# 🎬 Movie Recommender System using Content-Based Filtering

In [None]:
import pandas as pd
from sklearn.feature_extraction.text import CountVectorizer
from sklearn.metrics.pairwise import cosine_similarity

## 📥 Load and Explore the Dataset

In [None]:
movies = pd.read_csv("movies_cleaned.csv")
movies.head()

## 📊 Exploratory Data Analysis (EDA)

In [None]:
import seaborn as sns
import matplotlib.pyplot as plt
import ast
raw_movies = pd.read_csv("tmdb_5000_movies.csv")
raw_movies['release_date'] = pd.to_datetime(raw_movies['release_date'], errors='coerce')
raw_movies['year'] = raw_movies['release_date'].dt.year
# Top genres
genres_list = [g['name'] for sublist in raw_movies['genres'].dropna().apply(ast.literal_eval) for g in sublist]
top_genres = pd.Series(genres_list).value_counts().head(10)
sns.barplot(x=top_genres.values, y=top_genres.index)
plt.title('Top 10 Genres')
plt.xlabel('Number of Movies')
plt.show()

In [None]:
# Movies released per year
yearly_counts = raw_movies['year'].value_counts().sort_index()
sns.lineplot(x=yearly_counts.index, y=yearly_counts.values)
plt.title('Number of Movies Released per Year')
plt.xlabel('Year')
plt.ylabel('Number of Movies')
plt.grid(True)
plt.show()

## 🔍 Vectorization using CountVectorizer

In [None]:
cv = CountVectorizer(max_features=3000, stop_words='english')
vectors = cv.fit_transform(movies['tags'])

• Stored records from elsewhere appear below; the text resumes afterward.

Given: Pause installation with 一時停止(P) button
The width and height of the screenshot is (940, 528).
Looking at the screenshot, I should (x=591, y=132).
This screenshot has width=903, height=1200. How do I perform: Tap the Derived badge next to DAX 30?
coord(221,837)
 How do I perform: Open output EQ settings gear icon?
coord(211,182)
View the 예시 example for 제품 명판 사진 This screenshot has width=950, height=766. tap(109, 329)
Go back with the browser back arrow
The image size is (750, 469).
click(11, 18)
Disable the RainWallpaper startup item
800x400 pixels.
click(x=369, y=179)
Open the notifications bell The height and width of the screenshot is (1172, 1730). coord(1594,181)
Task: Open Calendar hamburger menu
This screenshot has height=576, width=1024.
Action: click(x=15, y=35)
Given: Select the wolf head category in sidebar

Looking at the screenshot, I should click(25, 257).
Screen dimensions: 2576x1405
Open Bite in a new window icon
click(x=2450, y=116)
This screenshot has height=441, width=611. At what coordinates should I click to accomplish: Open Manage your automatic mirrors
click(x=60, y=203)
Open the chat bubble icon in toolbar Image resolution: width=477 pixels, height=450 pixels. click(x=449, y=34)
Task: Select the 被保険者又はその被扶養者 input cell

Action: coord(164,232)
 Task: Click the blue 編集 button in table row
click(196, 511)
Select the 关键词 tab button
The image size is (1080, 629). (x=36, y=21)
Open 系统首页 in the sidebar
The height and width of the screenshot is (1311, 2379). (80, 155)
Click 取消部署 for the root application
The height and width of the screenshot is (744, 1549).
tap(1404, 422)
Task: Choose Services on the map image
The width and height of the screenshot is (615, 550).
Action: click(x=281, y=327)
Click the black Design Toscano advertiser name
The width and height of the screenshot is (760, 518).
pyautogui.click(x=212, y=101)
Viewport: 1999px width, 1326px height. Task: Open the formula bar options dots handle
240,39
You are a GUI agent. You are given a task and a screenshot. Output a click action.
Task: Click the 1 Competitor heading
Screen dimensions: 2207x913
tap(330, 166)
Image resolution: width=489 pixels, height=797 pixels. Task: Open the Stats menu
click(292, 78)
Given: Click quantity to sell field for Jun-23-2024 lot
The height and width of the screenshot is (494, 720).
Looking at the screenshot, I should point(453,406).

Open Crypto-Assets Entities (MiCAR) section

## 🧠 Recommendation Function

In [None]:
def recommend(movie):
    movie = movie.lower()
    if movie not in movies['title'].str.lower().values:
        return ["Movie not found."]
    idx = movies[movies['title'].str.lower() == movie].index[0]
    vec = vectors[idx]
    sim = cosine_similarity(vec, vectors).flatten()
    sim_scores = list(enumerate(sim))
    sim_scores = sorted(sim_scores, key=lambda x: x[1], reverse=True)[1:6]
    return [movies.iloc[i[0]].title for i in sim_scores]

## 🎯 Test the System

In [None]:
recommend("Avatar")

## ⚠️ Limitations & Future Improvements
- This is a **content-based system** only. It doesn’t consider user preferences.
- It doesn’t handle cold-start problems for new movies without metadata.
- A future upgrade can include collaborative filtering or hybrid approaches using user ratings.
- Popularity and ratings can be used to sort recommendations for better user satisfaction.